Now, we know the input voltage is 240 V, and we know the input power is 15.0 Watts. We can find the input current by dividing the power by the voltage. Input Current = Input Power / Input Voltage Input Current = 15.0 Watts / 240 V = 0.0625 Amps

(b) This part is about what happens if it's not 100% efficient. If the actual efficiency is less than 100%, it means that some of the "oomph" that goes in gets lost as heat or something else and doesn't make it to the output. To still get the same 15.0 Watts out for the laptop, you would need to put more than 15.0 Watts into the transformer. Think of it like this: if you want 10 cookies but you know your oven burns 1 cookie for every 5 you bake, you'd have to put more than 10 cookies in to start with to get 10 good ones out! Since the input voltage stays the same (240 V), if you need more input power, then the input current must be greater. You need more current flowing in to bring that extra "oomph" to make up for the lost energy.

Answer

Answer： (a) The maximum input current is 0.0625 A. (b) The input current would need to be greater.

Explain This is a question about transformers and how they work with electricity, especially thinking about power and efficiency!

The solving step is: First, let's break down part (a). A transformer changes voltage, but the power should stay the same if it's super-efficient (100% efficient). Power is like how much "oomph" the electricity has, and we figure it out by multiplying voltage (V) by current (I). So, Power (P) = Voltage (V) × Current (I).

Figure out the output power: The laptop needs 7.50 V and 2.00 A. Output Power = 7.50 V × 2.00 A = 15.00 Watts (W).
Use the 100% efficiency rule: If the transformer is 100% efficient, it means the power going in is exactly the same as the power coming out.
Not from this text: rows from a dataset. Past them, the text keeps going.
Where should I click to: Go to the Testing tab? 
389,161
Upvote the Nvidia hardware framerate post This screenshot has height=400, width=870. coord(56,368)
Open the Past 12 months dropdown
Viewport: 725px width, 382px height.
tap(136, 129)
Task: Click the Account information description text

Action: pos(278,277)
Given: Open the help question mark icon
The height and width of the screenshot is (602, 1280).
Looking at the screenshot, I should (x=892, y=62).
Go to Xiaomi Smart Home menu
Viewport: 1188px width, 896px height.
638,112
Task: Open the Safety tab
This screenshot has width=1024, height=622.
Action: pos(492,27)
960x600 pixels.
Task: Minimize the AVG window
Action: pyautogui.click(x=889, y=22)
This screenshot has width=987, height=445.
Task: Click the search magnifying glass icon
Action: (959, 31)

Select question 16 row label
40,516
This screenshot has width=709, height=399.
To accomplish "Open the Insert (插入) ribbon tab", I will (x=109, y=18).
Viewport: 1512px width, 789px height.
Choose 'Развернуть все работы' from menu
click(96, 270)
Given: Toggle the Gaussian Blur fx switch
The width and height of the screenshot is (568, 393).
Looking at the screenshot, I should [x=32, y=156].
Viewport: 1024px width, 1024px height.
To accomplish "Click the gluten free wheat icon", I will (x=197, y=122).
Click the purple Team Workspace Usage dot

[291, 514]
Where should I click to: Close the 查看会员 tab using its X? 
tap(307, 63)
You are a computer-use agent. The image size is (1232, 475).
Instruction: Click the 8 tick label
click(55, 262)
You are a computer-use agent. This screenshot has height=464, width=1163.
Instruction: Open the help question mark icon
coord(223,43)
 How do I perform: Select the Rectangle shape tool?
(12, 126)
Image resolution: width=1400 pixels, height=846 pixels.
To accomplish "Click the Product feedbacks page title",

So, Input Power = Output Power = 15.00 W.
Calculate the input current: We know the input voltage is 240 V, and the input power is 15.00 W. Input Power = Input Voltage × Input Current 15.00 W = 240 V × Input Current To find the Input Current, we just divide the power by the voltage: Input Current = 15.00 W / 240 V = 0.0625 A.

Now for part (b): If the actual efficiency is less than 100%, it means the transformer isn't perfect. Some of the energy going in gets lost, usually as heat. The laptop still needs its 15.00 W of output power. So, if some power is lost inside the transformer, you need to put more power in at the beginning to make sure 15.00 W still comes out the other end. Since the input voltage (240 V) stays the same, if you need more input power, you'll need more input current to make up for the lost energy. So, the input current would need to be greater!